Sister Mary Benigna, née Mary John Thottam, was born on 24 June 1901 at Elanji, a small village near Koothattukulam, in Ernakulam district in the south Indian state of Kerala to John Thottam and Pattasseril Mariam. Her early education was in the traditional way with a local teacher and later she did her formal education at Mutholi Convent School from where she passed the vernacular school leaving certificate (7th standard) to start her career as a teacher at St. Thomas Primary School, North Paravur. She took a break from service after 2 years pursue higher studies in Malayalam and after passing Malayalam higher examination, she returned to Paravur to teach at the English Middle School there. She moved to the Convent Middle School in Kuravilangad in 1922 as a teacher where she became the headmistress the next year.

Thottam's first work, a poetry anthology titled Geethavali, was released in 1927 which had the foreword written by Ulloor S. Parameswara Iyer, the noted poet. This was followed by several works which include two epics viz. Marthoma Vijayam and Gandhi Jayanthi, 10 Khantakavyams and over 350 poems compiled in several anthologies. Besides, she also published four books of prose and a translation. She was one of the pioneers of women writers in Malayalam language and her book, Kavitharamam (A Garden of Poems), published in 1929 sold over 100,000 copies, making it a best seller of the times. Lokame Yatra (Farewell to the World), one of the poems in the anthology, was an autobiographical poem related to her becoming a nun. Pope Paul VI honoured her with the Benemerenti medal in 1971 and she was also honoured by the Catholic Laity Association in 1981.

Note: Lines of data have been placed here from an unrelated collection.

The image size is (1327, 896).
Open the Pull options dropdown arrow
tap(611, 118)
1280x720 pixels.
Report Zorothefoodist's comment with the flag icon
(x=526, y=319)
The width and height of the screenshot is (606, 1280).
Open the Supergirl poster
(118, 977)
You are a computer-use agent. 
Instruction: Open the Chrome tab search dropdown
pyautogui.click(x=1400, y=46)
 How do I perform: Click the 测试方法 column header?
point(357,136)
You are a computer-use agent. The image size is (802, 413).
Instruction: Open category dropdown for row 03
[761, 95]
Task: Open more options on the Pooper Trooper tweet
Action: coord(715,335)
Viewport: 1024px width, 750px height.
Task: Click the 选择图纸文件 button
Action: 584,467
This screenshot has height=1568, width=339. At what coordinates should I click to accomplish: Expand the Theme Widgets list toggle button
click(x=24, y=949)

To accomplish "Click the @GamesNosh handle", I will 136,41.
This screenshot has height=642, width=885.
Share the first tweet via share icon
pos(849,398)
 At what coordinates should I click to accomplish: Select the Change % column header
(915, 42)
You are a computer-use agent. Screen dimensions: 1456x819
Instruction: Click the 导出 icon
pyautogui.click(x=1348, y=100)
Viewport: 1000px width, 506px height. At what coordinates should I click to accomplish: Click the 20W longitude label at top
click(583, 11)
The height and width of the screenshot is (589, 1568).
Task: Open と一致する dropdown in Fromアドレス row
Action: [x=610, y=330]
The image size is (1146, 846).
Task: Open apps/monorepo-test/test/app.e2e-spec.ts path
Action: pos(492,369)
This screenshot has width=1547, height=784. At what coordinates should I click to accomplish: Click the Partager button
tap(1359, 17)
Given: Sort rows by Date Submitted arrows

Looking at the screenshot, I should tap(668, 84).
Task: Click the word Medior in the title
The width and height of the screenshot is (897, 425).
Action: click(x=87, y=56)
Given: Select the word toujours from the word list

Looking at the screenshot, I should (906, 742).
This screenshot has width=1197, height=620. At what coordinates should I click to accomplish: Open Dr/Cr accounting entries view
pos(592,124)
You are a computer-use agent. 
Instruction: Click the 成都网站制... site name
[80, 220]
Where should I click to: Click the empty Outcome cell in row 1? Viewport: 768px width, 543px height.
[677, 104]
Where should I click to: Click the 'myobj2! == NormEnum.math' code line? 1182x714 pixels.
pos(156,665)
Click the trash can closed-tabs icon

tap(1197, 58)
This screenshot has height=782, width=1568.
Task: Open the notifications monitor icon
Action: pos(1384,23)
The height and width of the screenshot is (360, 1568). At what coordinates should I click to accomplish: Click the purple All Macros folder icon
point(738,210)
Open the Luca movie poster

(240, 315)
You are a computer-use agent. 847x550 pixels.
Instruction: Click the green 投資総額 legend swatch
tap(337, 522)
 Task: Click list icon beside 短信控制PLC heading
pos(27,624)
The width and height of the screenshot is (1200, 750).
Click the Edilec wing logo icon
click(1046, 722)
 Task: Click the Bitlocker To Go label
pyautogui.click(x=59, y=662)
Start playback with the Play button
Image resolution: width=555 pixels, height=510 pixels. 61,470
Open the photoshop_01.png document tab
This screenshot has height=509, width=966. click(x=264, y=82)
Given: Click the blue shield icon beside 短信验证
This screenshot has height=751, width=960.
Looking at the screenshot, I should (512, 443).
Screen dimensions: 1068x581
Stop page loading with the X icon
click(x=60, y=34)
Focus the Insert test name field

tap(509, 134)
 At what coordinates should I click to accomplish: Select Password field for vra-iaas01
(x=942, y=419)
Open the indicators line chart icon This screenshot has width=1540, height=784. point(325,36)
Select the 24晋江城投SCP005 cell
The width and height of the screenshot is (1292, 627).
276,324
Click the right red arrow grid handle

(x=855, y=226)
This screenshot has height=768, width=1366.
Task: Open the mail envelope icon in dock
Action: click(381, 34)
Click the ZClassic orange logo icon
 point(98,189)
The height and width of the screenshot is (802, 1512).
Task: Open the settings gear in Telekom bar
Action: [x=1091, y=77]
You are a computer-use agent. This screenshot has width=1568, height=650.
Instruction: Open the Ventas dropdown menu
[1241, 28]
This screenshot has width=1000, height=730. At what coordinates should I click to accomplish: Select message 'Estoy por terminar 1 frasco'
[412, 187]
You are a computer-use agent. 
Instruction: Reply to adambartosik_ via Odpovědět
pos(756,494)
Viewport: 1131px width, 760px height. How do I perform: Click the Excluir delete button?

Thottam entered the Catholic religious order of the Carmelites under the name of Mary Benigna on 16 July 1928 and superannuated from official service in 1961. She died on 20 May 1985, at the age of 83. Dravidian University has established a study centre in honour of Mary John Thottam. Her autobiography, Vanambadi (Nightingale) was published in 1986, a year after her death, along with an anthology of selected poems, under the title, Lokame Yatra.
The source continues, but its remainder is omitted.